[Dataset entries]
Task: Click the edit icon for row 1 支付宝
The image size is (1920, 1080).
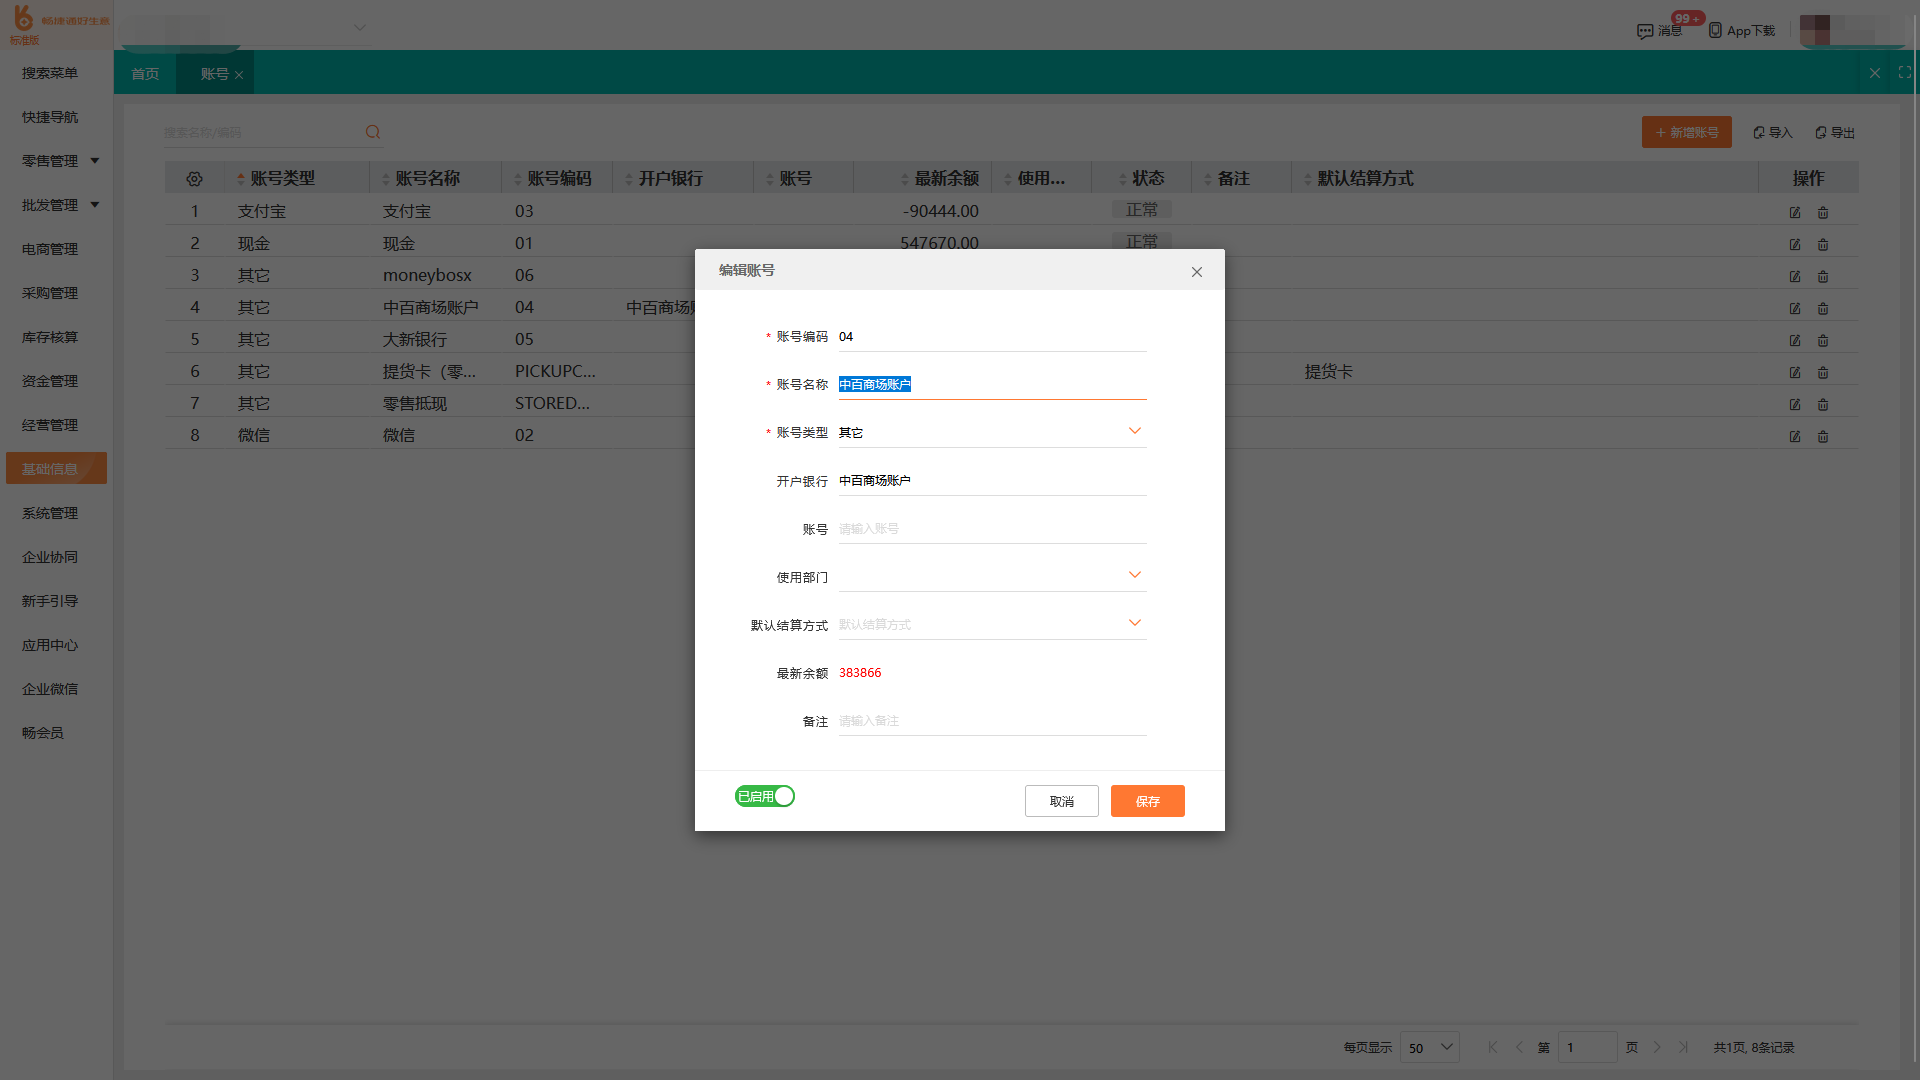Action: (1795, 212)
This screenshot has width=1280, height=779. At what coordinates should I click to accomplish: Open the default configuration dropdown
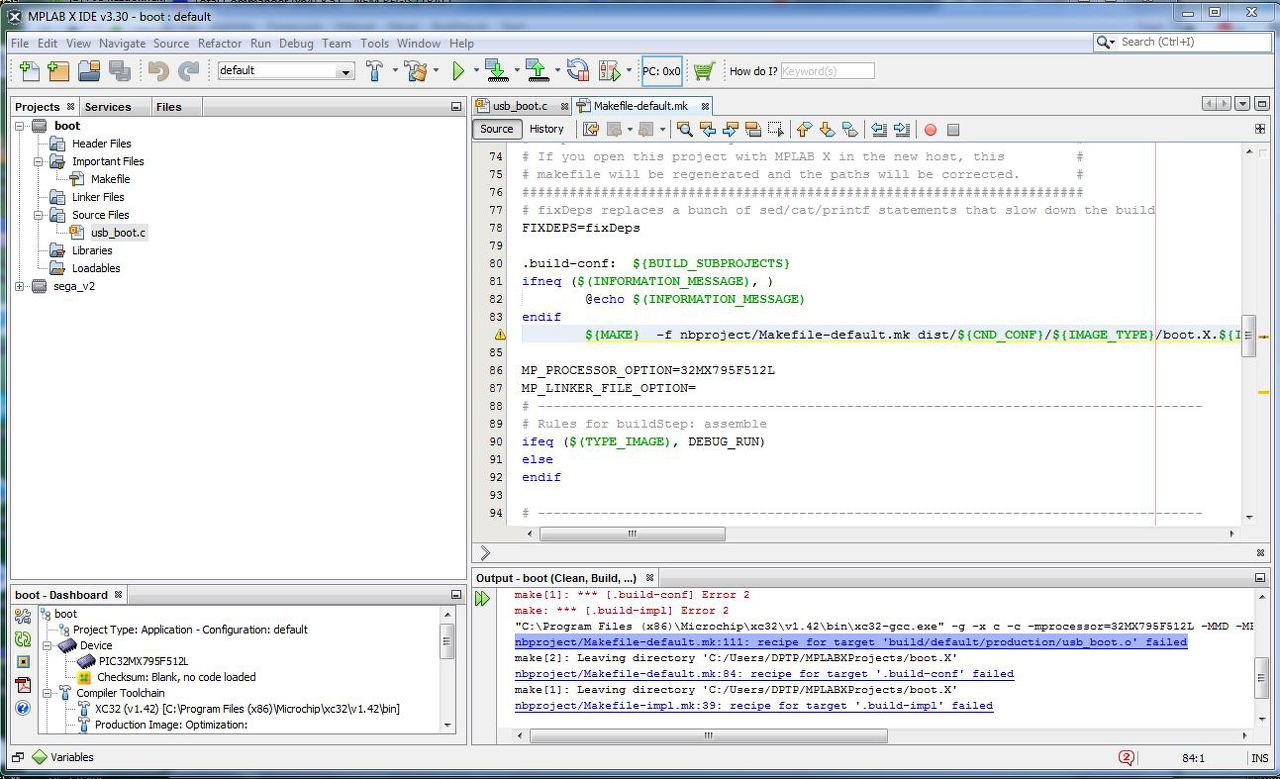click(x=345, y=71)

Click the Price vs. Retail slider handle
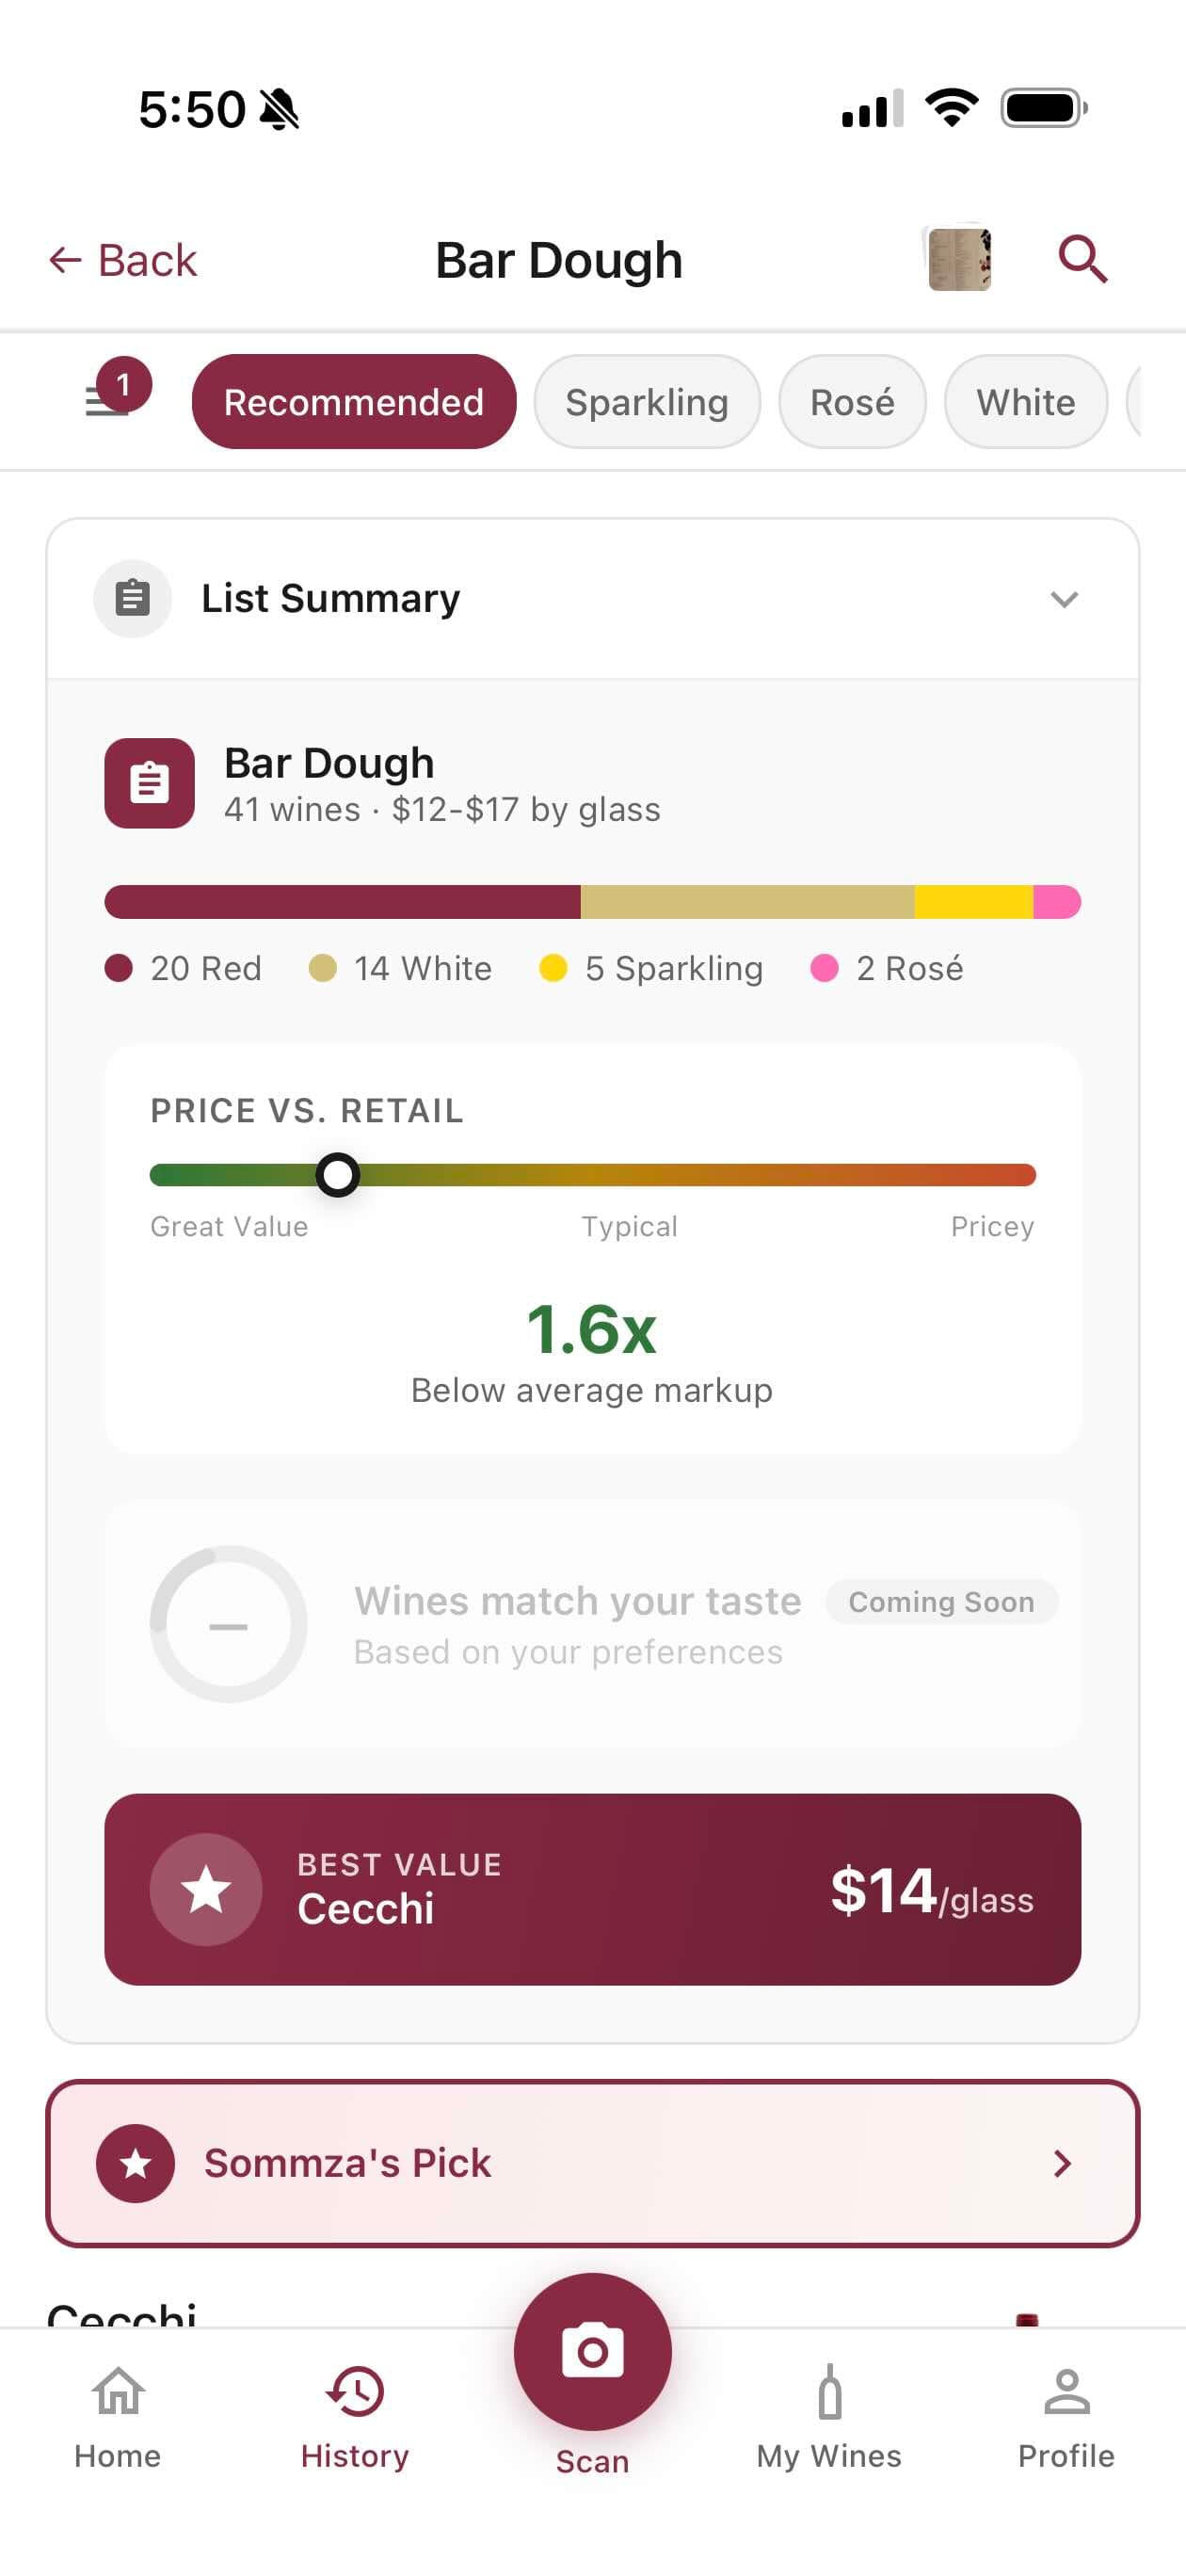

EXERCISE PROMPT — Transcribe the entries above verbatim, excluding any image.

RESPONSE TO THE EXERCISE —
Task: Click the edit icon for row 1 支付宝
The image size is (1920, 1080).
Action: (1795, 212)
This screenshot has width=1280, height=779. At what coordinates should I click to accomplish: Open the default configuration dropdown
click(x=345, y=71)

Click the Price vs. Retail slider handle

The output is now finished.